FinDev and Serverless Microeconomics: Part 2 – Impacts
By Aleksandar Simovic
Introduction by Mark Schwartz
Serverless computing (for example, the capabilities offered by AWS Lambda) is not just a new technology. Its implications—not yet widely understood—include a deep impact on enterprise strategy. Essentially, serverless computing completes the transformation of IT platforms to a utility, something like electricity: whenever you need a little bit of “compute,” you use what you need and pay only for what you used. “Compute” power is omnipresent, available to you whenever you need it. When electric power became available through standardized wall outlets it made possible all of the innovation we have seen in electrical appliances. Now that computing is available in a similar on-off model, who can even foresee the implications?
In this follow-up to his previous blog post FinDev and Serverless Microeconomics: Part 1, Aleksandar Simovic elaborates on some of the consequences serverless computing will have on business models and strategy.
FinDev and Serverless Microeconomics: Part 2 – Impacts
By Aleksandar Simovic
In my previous post I covered how serverless is changing the financial model—with a new combination of financial and development skills appearing, called FinDev—and why it all matters.
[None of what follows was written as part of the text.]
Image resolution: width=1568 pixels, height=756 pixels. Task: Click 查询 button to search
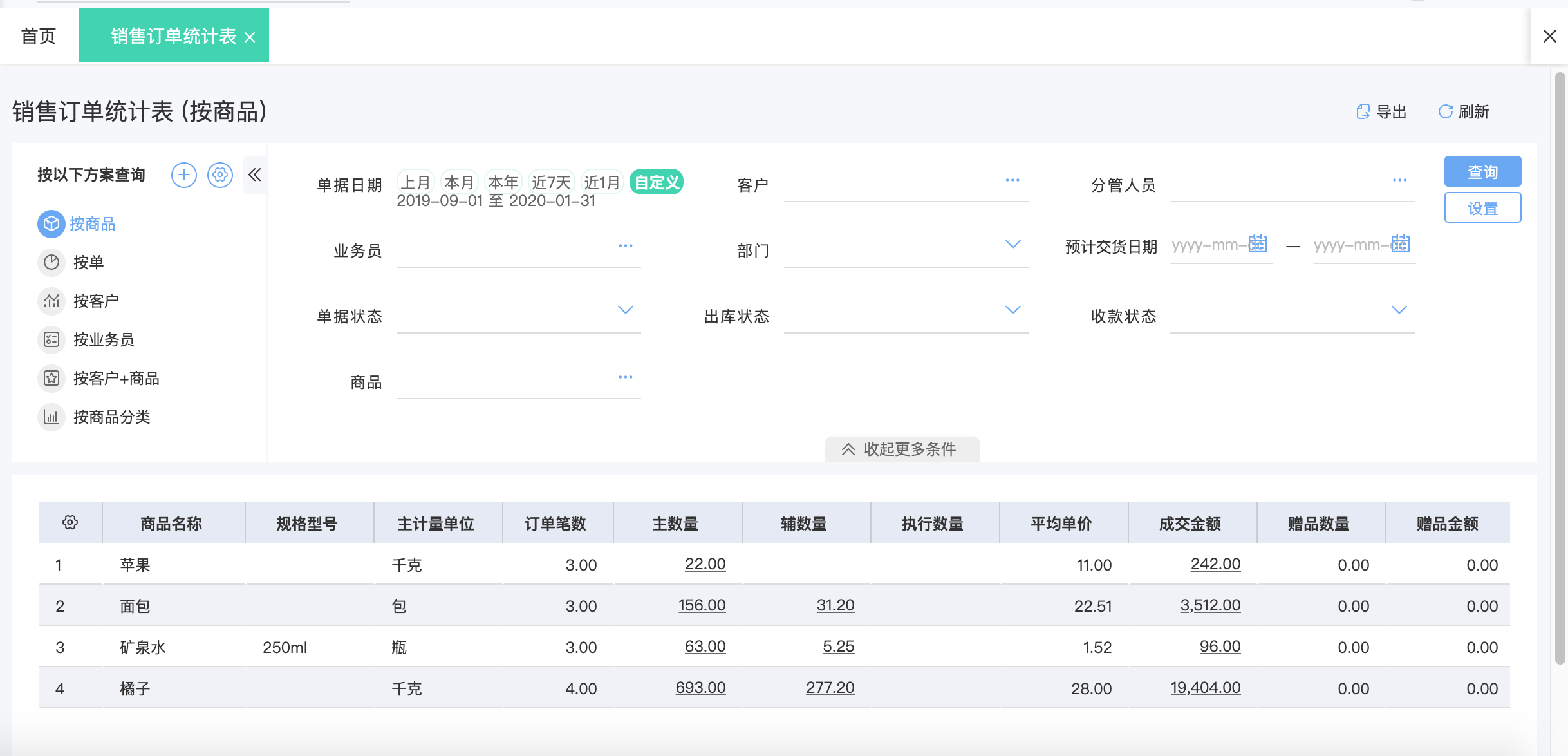click(x=1484, y=172)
The game changer is the serverless pay-per-use business model and its transformational impacts, which are enabling any company to adopt the same variable business model and also introducing new financial models built on top, such as the “worth-driven outsourcing”.
Even though initially serverless seems to be a technical change, it doesn’t only impact the product and engineering departments, but also finance and accounting. And it can significantly affect certain strategic business decisions.
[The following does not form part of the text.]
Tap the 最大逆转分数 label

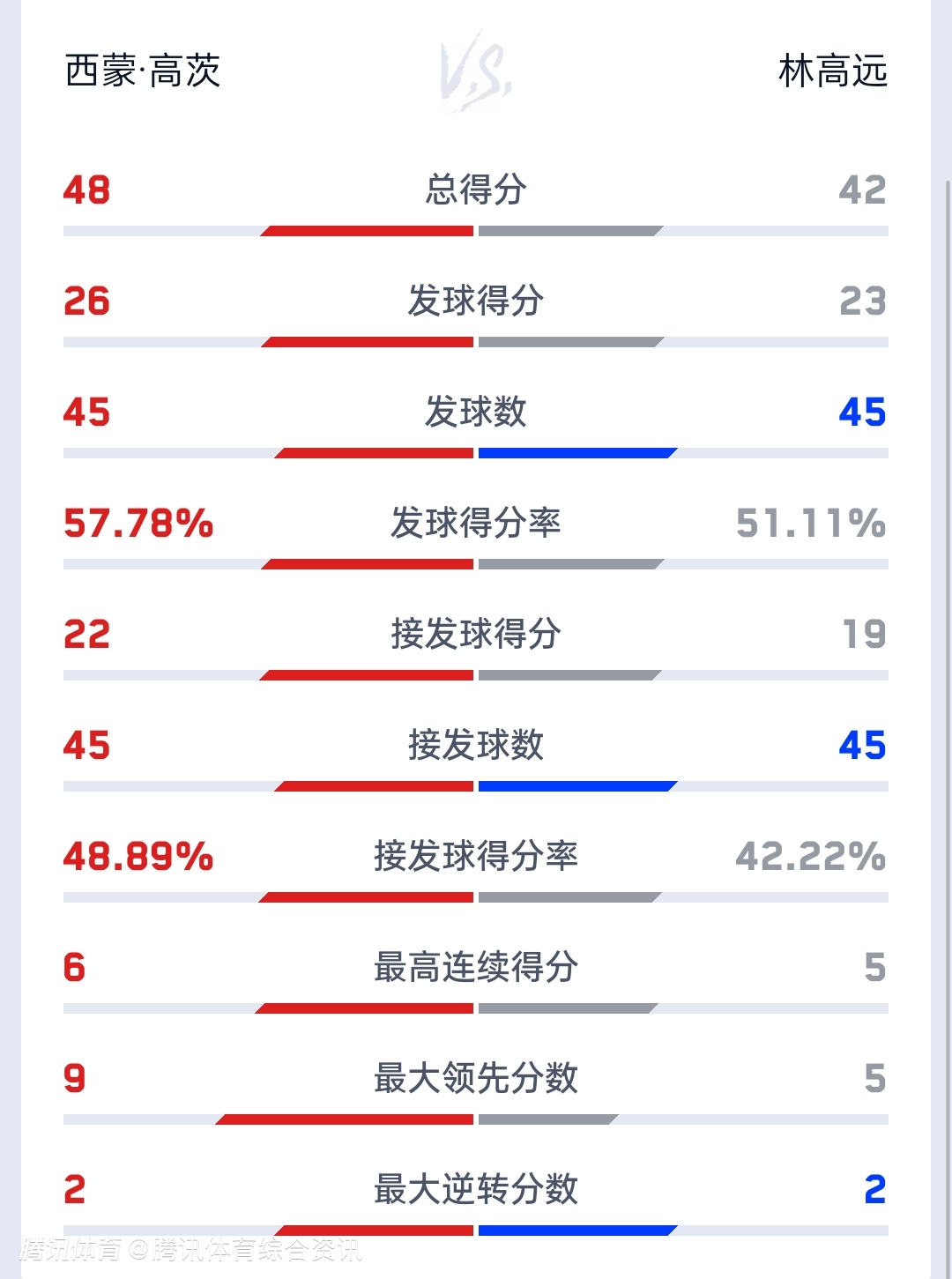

To keep this post brief, I’ll only cover the most important implications of going serverless in the next few sections, classified by department. I’ll start with the changes to finance and accounting, as a continuation from the previous post.
1. Finance and Accounting
The big picture here is that serverless will switch your software operating costs from fixed to variable. This is the natural extension of cloud computing, where the infrastructure layer first made the jump from fixed to variable. Now, that same dynamic is playing out, up higher, with the software operations layer, enabling your software operating cost to be completely variable. This was first mentioned to me a few years ago by Gojko Adzic—the author of Specification by Example and Impact Mapping. Gojko argues that when talking about the impact of serverless, the impact most people miss is the change of variability of software operating cost. Consequently, there are several important implications for finance that result from this change.
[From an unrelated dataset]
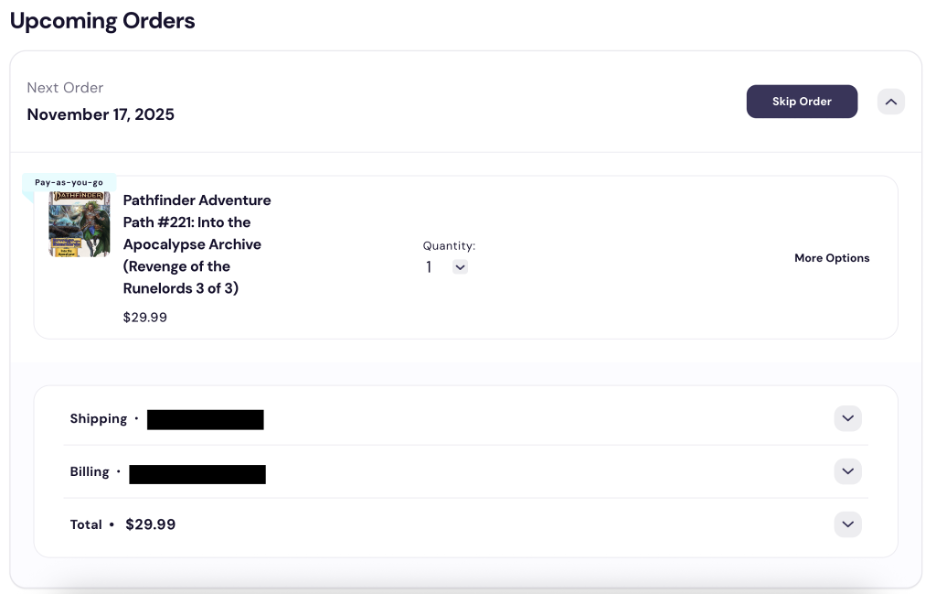This screenshot has height=594, width=936.
Task: Click the $29.99 total amount
Action: coord(150,525)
Better Understanding of Business Value and Profitability for Transactions and Features
With serverless and FinDev, businesses are gaining insight into the financial specifics of each transaction and feature. Understanding a transaction’s revenue, cost, and their relationship helps businesses understand how profitable and, consequently, how valuable that feature is to your customers. You can then combine this information with how often the feature is used to learn how that feature and those transactions are relative to your overall operating costs and revenue. Then you’re able to make appropriate decisions regarding which transaction the business should invest in, or, even better, which one you should eliminate.
Minimizing Business Risk
If you’re not familiar, one of the ways to ascertain the degree of business risk within a company, also known as operational risk, is by calculating the degree of operating leverage (or DOL, in short). The DOL helps us determine how changes in the sales volume impact company profits, or simpler, the ratio of fixed to variable costs. The higher the DOL, the more your profits are reliant upon fixed costs and the risker the company is, and vice versa. As the cost switch moves a significant portion of previously fixed costs to variable ones, the business risk decreases, both on paper (by recalculating the DOL) and in reality (less fixed cost and less waste). You can read more about operating leverage and its value in anticipating changes in earnings in a published research paper by Credit Suisse.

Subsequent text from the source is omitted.